» ACTIVITY
Lines, not repeats, are what count: give the number of lines below that hold "next", and nothing more.

(Data excerpts)

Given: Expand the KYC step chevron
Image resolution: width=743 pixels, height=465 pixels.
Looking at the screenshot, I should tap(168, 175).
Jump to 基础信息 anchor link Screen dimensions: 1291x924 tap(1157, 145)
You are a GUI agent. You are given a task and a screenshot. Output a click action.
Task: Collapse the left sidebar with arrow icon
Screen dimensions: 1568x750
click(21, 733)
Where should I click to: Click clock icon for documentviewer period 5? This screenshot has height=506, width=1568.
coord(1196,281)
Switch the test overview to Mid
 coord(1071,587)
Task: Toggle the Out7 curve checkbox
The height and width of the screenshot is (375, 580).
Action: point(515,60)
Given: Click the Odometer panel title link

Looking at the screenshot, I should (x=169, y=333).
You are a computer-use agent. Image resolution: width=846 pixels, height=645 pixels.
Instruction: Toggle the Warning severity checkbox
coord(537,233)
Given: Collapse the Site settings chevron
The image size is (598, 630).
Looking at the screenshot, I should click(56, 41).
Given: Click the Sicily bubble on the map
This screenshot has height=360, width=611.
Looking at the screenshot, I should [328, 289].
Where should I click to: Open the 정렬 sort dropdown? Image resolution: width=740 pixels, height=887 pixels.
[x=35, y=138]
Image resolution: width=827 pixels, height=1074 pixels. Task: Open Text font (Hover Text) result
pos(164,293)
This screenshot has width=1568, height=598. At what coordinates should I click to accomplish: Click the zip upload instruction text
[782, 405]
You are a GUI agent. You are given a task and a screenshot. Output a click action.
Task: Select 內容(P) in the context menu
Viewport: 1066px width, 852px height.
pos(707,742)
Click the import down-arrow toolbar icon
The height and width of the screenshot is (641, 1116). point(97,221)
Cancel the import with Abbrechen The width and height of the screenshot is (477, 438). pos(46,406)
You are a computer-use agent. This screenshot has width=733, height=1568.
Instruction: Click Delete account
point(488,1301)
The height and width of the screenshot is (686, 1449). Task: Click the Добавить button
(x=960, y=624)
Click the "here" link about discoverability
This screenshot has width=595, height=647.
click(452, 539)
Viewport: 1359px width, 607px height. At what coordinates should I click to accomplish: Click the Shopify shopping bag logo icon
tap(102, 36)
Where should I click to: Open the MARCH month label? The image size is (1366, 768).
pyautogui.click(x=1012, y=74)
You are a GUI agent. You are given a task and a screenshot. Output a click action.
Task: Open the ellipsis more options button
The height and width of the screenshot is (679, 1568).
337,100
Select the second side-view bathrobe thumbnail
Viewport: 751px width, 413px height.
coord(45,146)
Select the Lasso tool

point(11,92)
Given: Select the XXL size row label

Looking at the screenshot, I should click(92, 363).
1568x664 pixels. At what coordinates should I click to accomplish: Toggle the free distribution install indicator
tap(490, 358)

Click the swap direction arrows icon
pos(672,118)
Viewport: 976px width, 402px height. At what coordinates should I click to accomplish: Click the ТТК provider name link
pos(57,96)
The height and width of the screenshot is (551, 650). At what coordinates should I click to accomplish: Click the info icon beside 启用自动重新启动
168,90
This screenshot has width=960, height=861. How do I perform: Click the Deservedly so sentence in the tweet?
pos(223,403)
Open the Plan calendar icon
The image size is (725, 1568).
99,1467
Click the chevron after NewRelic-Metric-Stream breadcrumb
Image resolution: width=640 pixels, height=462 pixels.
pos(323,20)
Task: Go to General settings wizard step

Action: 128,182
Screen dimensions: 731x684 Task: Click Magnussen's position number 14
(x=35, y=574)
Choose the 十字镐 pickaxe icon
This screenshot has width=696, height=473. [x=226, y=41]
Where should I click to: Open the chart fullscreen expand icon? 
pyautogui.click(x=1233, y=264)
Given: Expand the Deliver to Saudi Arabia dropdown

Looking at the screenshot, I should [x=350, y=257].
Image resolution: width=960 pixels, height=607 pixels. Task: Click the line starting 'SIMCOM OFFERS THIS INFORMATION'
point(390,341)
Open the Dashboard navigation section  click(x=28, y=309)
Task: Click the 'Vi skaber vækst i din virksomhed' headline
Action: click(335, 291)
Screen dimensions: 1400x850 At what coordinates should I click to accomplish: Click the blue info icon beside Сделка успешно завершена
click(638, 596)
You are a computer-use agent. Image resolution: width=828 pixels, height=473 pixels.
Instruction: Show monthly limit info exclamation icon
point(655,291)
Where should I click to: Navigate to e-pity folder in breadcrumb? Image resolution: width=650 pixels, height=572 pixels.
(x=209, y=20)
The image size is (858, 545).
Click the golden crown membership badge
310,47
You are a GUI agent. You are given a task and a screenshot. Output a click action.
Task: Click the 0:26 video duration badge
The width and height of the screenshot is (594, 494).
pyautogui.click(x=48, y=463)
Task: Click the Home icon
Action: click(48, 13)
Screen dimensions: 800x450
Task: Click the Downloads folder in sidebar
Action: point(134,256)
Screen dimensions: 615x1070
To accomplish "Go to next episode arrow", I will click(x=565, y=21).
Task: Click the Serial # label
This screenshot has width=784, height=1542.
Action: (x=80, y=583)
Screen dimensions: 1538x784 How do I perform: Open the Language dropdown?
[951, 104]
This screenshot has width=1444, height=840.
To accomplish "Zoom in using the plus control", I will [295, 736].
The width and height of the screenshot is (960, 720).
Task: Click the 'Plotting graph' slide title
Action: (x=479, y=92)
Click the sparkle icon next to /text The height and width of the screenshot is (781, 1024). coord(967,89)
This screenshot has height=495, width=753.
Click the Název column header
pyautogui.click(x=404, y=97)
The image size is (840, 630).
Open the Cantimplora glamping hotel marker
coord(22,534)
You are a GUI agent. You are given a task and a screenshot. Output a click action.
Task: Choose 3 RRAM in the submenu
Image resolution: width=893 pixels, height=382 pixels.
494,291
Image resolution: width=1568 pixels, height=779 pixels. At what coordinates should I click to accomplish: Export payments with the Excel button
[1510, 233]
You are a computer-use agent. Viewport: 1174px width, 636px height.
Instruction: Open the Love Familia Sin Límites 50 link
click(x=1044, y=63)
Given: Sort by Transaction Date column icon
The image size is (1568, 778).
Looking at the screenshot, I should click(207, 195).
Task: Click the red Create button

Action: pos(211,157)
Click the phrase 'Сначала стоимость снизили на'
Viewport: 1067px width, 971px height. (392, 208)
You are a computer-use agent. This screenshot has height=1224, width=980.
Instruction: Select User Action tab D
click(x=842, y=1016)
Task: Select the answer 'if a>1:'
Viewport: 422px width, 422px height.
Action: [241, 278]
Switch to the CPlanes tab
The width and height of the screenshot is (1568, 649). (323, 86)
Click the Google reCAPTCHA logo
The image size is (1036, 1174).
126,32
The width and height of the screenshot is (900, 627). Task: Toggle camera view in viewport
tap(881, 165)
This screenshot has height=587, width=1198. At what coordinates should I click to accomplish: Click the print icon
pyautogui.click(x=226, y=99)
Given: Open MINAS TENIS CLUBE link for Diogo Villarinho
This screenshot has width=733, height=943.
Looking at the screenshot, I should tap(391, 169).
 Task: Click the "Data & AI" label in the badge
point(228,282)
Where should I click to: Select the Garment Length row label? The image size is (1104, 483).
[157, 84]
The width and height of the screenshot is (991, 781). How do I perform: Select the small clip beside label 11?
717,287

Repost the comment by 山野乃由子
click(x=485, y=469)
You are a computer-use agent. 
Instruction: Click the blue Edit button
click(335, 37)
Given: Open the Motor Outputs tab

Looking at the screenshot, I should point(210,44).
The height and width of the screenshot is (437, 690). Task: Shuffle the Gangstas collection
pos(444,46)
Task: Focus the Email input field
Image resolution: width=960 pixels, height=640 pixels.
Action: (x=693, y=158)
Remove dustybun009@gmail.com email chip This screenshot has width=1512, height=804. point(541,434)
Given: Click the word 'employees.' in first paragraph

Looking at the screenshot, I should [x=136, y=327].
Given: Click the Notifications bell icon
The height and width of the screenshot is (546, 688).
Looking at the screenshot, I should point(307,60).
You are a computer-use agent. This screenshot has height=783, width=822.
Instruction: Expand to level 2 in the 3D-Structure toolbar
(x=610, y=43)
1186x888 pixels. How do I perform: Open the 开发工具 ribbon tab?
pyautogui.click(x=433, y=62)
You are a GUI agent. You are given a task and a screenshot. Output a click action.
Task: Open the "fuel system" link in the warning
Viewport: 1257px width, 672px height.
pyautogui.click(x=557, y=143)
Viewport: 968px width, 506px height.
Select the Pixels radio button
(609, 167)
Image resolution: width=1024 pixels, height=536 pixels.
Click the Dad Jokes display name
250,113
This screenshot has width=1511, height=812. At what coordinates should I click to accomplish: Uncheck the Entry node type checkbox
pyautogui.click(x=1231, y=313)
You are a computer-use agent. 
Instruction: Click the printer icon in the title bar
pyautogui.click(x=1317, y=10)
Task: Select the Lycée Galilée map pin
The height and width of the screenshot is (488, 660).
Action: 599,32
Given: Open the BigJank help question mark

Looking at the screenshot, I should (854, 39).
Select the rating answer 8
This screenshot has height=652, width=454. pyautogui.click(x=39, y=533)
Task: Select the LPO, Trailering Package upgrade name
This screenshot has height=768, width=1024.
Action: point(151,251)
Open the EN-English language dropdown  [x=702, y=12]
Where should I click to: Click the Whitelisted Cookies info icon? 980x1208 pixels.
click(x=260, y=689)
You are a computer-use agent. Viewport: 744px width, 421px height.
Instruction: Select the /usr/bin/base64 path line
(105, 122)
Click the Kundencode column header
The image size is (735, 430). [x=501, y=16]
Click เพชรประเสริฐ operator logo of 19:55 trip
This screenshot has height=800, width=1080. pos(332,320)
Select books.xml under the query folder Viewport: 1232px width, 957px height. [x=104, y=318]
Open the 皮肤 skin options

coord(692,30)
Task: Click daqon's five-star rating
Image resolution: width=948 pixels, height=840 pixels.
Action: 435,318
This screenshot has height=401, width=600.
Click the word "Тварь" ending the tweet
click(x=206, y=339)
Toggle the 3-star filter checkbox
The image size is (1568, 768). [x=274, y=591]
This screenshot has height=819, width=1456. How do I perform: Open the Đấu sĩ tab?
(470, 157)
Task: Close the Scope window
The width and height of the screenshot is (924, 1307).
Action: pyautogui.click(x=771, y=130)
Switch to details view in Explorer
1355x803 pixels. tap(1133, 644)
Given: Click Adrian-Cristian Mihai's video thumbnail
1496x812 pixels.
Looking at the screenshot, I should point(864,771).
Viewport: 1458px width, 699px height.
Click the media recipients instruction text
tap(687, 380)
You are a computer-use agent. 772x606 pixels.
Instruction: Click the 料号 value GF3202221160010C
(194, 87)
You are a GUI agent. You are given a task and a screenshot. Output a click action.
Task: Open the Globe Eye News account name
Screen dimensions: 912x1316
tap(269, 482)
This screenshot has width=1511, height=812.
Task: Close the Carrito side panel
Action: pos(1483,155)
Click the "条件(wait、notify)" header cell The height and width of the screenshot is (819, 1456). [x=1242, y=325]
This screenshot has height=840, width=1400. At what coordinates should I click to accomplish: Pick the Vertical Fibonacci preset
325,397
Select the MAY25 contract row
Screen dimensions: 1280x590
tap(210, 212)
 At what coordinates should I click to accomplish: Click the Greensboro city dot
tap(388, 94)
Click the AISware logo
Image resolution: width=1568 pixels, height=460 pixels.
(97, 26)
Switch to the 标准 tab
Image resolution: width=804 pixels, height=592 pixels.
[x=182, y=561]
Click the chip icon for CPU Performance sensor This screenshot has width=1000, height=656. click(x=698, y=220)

» REPLY
2